# [Directions for this task]
Scan the entries for the word "computer" and report how many lines contain it, as a number with no other words.

Segment Start: Data provided

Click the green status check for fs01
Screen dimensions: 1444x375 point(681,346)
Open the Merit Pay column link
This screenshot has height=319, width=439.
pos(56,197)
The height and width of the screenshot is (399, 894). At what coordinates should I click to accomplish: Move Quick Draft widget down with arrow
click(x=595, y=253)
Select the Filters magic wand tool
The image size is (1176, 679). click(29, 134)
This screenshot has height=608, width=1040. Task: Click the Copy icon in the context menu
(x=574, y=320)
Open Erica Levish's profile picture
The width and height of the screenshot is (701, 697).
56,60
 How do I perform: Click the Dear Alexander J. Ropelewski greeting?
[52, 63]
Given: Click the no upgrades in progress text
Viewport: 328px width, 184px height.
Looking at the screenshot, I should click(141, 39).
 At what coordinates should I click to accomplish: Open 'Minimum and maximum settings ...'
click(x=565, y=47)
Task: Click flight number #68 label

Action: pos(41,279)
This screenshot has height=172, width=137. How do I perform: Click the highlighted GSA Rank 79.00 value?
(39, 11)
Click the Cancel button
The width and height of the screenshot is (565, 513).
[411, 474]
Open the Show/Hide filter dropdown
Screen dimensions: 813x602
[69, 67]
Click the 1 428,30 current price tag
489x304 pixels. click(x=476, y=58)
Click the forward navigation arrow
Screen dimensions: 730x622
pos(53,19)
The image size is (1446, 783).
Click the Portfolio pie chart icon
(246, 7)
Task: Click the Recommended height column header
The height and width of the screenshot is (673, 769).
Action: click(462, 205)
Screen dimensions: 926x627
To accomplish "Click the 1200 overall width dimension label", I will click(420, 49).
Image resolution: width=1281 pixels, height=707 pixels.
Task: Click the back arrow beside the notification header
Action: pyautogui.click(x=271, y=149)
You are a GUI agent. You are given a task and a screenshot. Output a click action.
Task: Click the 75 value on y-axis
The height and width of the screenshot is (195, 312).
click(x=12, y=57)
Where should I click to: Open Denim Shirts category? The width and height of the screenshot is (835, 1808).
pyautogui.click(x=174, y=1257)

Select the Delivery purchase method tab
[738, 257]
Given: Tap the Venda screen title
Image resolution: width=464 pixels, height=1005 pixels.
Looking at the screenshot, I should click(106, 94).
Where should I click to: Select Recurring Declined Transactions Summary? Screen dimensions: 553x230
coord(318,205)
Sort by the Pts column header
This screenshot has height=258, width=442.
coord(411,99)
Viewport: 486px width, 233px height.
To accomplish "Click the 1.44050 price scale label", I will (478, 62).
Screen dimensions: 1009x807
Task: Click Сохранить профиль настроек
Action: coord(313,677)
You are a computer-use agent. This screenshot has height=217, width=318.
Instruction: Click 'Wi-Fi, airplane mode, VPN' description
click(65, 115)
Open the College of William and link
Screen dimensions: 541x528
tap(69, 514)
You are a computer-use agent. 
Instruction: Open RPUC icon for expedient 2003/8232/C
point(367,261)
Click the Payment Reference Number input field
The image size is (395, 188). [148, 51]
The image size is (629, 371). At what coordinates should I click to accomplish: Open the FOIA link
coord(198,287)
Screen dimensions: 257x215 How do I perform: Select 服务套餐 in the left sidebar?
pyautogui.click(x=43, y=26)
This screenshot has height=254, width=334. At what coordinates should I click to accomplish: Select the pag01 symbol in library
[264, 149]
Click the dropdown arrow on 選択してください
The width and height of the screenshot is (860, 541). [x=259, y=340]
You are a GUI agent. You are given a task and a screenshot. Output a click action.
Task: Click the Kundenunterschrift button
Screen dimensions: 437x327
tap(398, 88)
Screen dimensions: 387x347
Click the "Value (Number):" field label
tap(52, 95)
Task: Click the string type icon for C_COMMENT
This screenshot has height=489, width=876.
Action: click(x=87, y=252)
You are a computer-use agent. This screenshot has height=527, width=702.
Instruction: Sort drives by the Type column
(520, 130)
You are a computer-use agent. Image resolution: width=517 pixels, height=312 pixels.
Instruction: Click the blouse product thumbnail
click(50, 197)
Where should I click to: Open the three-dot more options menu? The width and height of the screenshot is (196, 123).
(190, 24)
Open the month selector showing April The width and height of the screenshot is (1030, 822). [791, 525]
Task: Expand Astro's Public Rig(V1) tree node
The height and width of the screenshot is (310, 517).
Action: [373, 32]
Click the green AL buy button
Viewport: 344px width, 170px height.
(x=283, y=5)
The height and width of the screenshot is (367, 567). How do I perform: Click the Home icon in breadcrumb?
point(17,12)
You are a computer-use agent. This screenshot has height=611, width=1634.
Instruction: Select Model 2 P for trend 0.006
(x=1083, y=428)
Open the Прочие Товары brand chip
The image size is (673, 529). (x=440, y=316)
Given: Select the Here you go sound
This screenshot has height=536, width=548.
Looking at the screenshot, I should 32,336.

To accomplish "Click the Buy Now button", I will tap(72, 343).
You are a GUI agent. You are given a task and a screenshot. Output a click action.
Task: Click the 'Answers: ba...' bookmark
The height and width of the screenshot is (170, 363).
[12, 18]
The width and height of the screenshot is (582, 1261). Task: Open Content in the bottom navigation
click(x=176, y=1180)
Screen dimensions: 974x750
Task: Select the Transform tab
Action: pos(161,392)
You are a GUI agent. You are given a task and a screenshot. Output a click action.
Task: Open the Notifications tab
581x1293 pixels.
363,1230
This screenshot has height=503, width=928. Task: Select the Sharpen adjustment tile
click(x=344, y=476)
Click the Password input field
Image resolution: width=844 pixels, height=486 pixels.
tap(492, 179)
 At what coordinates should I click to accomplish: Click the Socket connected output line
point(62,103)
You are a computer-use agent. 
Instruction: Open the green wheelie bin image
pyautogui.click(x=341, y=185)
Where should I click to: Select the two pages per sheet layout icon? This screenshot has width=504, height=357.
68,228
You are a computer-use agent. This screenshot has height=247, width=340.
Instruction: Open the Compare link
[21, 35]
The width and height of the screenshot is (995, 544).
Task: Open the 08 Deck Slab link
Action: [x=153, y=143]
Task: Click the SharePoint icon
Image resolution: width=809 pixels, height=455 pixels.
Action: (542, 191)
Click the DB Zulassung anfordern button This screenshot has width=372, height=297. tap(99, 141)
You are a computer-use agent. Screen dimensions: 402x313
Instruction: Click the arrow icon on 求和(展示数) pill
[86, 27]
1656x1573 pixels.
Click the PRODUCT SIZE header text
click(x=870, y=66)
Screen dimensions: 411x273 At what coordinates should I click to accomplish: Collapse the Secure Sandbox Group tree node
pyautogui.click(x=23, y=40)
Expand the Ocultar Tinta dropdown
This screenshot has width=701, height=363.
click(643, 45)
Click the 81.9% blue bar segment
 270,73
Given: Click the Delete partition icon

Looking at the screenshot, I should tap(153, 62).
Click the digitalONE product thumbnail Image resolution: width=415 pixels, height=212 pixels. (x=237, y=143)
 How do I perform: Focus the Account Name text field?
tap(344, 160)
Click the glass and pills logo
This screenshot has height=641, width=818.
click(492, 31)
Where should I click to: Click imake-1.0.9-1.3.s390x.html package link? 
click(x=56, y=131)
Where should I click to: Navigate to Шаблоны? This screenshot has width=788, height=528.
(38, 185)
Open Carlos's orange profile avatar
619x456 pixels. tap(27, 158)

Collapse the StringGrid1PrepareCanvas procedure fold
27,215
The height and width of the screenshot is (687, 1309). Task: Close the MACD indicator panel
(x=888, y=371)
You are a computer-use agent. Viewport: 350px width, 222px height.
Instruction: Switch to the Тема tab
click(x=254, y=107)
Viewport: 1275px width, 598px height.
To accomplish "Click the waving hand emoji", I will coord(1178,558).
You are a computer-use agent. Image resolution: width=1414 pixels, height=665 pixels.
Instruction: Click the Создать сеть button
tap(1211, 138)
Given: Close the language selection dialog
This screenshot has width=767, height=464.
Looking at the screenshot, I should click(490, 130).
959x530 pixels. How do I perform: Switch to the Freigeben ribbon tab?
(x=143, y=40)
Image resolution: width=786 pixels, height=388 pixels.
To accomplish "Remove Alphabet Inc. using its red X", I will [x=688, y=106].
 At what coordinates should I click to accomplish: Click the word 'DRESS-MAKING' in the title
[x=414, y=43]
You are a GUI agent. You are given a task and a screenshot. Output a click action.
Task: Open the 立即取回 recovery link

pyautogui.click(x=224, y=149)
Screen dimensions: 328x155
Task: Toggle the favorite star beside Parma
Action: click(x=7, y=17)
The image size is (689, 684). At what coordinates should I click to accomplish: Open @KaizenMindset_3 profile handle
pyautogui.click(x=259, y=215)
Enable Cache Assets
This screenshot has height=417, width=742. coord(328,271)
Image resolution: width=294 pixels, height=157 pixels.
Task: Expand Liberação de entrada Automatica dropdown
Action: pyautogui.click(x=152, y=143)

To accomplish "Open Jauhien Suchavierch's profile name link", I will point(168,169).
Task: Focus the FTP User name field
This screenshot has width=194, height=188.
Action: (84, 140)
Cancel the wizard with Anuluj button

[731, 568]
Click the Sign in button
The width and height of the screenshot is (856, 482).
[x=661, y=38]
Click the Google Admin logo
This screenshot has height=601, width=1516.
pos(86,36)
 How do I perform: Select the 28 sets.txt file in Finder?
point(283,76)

Segment End: Data provided

# [Output for this exercise]
10